[Collected data]
--------------------------------
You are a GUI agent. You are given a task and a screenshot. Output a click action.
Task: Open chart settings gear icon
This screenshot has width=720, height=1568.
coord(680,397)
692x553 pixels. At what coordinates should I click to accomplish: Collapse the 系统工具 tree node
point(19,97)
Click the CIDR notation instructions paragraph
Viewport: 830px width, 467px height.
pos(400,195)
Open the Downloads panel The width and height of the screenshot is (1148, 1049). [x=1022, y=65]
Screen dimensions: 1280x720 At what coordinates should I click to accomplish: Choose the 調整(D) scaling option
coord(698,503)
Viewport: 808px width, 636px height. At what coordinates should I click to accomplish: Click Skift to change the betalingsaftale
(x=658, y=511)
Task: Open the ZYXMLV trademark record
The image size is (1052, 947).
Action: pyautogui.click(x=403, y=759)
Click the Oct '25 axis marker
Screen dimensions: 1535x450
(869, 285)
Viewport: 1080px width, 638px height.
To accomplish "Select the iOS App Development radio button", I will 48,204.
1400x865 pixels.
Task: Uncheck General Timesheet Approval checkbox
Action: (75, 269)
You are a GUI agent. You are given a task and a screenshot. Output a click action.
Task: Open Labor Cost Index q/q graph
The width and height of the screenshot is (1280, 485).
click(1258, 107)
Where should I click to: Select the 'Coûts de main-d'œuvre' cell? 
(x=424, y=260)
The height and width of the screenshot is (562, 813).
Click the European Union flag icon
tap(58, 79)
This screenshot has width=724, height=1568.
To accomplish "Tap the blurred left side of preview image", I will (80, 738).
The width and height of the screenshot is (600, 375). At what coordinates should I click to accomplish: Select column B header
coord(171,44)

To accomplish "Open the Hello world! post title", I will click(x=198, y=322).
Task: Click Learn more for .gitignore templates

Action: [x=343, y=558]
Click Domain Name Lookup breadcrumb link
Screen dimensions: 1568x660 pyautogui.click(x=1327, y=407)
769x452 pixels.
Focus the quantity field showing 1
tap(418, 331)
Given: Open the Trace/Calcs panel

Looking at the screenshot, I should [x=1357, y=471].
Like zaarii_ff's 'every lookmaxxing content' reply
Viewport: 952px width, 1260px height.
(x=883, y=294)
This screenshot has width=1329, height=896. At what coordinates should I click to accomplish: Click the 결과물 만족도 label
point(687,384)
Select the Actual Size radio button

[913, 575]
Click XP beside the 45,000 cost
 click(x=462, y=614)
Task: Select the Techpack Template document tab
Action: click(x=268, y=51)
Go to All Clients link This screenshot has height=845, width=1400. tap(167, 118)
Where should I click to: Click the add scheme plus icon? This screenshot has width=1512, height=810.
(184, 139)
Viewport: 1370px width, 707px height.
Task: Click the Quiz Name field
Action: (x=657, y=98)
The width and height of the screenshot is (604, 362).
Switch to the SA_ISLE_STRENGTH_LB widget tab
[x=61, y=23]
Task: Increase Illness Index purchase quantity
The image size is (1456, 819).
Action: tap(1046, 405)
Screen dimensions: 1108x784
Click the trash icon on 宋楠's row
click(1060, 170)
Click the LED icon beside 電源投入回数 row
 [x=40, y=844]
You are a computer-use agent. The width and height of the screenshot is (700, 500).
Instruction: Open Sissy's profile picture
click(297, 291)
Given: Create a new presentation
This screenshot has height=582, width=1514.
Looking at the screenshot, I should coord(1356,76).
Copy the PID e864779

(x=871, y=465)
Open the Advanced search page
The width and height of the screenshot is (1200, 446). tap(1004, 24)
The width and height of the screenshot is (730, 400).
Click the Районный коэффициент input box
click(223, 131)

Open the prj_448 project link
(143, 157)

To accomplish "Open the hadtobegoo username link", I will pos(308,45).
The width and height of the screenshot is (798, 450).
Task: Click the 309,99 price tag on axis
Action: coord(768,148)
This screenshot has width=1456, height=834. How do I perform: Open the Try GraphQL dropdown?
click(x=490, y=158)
--------------------------------
Set down the data once more, word for word.

You are a GUI agent. You are given a task and a screenshot. Output a click action.
Task: Open chart settings gear icon
This screenshot has width=720, height=1568.
coord(680,397)
692x553 pixels. At what coordinates should I click to accomplish: Collapse the 系统工具 tree node
point(19,97)
Click the CIDR notation instructions paragraph
Viewport: 830px width, 467px height.
pos(400,195)
Open the Downloads panel The width and height of the screenshot is (1148, 1049). [x=1022, y=65]
Screen dimensions: 1280x720 At what coordinates should I click to accomplish: Choose the 調整(D) scaling option
coord(698,503)
Viewport: 808px width, 636px height. At what coordinates should I click to accomplish: Click Skift to change the betalingsaftale
(x=658, y=511)
Task: Open the ZYXMLV trademark record
The image size is (1052, 947).
Action: pyautogui.click(x=403, y=759)
Click the Oct '25 axis marker
Screen dimensions: 1535x450
(869, 285)
Viewport: 1080px width, 638px height.
To accomplish "Select the iOS App Development radio button", I will 48,204.
1400x865 pixels.
Task: Uncheck General Timesheet Approval checkbox
Action: (75, 269)
You are a GUI agent. You are given a task and a screenshot. Output a click action.
Task: Open Labor Cost Index q/q graph
The width and height of the screenshot is (1280, 485).
click(1258, 107)
Where should I click to: Select the 'Coûts de main-d'œuvre' cell? 
(x=424, y=260)
The height and width of the screenshot is (562, 813).
Click the European Union flag icon
tap(58, 79)
This screenshot has width=724, height=1568.
To accomplish "Tap the blurred left side of preview image", I will (80, 738).
The width and height of the screenshot is (600, 375). At what coordinates should I click to accomplish: Select column B header
coord(171,44)

To accomplish "Open the Hello world! post title", I will click(x=198, y=322).
Task: Click Learn more for .gitignore templates

Action: [x=343, y=558]
Click Domain Name Lookup breadcrumb link
Screen dimensions: 1568x660 pyautogui.click(x=1327, y=407)
769x452 pixels.
Focus the quantity field showing 1
tap(418, 331)
Given: Open the Trace/Calcs panel

Looking at the screenshot, I should [x=1357, y=471].
Like zaarii_ff's 'every lookmaxxing content' reply
Viewport: 952px width, 1260px height.
(x=883, y=294)
This screenshot has width=1329, height=896. At what coordinates should I click to accomplish: Click the 결과물 만족도 label
point(687,384)
Select the Actual Size radio button

[913, 575]
Click XP beside the 45,000 cost
 click(x=462, y=614)
Task: Select the Techpack Template document tab
Action: click(x=268, y=51)
Go to All Clients link This screenshot has height=845, width=1400. tap(167, 118)
Where should I click to: Click the add scheme plus icon? This screenshot has width=1512, height=810.
(184, 139)
Viewport: 1370px width, 707px height.
Task: Click the Quiz Name field
Action: (x=657, y=98)
The width and height of the screenshot is (604, 362).
Switch to the SA_ISLE_STRENGTH_LB widget tab
[x=61, y=23]
Task: Increase Illness Index purchase quantity
The image size is (1456, 819).
Action: tap(1046, 405)
Screen dimensions: 1108x784
Click the trash icon on 宋楠's row
click(1060, 170)
Click the LED icon beside 電源投入回数 row
 [x=40, y=844]
You are a computer-use agent. The width and height of the screenshot is (700, 500).
Instruction: Open Sissy's profile picture
click(297, 291)
Given: Create a new presentation
This screenshot has height=582, width=1514.
Looking at the screenshot, I should coord(1356,76).
Copy the PID e864779

(x=871, y=465)
Open the Advanced search page
The width and height of the screenshot is (1200, 446). tap(1004, 24)
The width and height of the screenshot is (730, 400).
Click the Районный коэффициент input box
click(223, 131)

Open the prj_448 project link
(143, 157)

To accomplish "Open the hadtobegoo username link", I will pos(308,45).
The width and height of the screenshot is (798, 450).
Task: Click the 309,99 price tag on axis
Action: coord(768,148)
This screenshot has width=1456, height=834. How do I perform: Open the Try GraphQL dropdown?
click(x=490, y=158)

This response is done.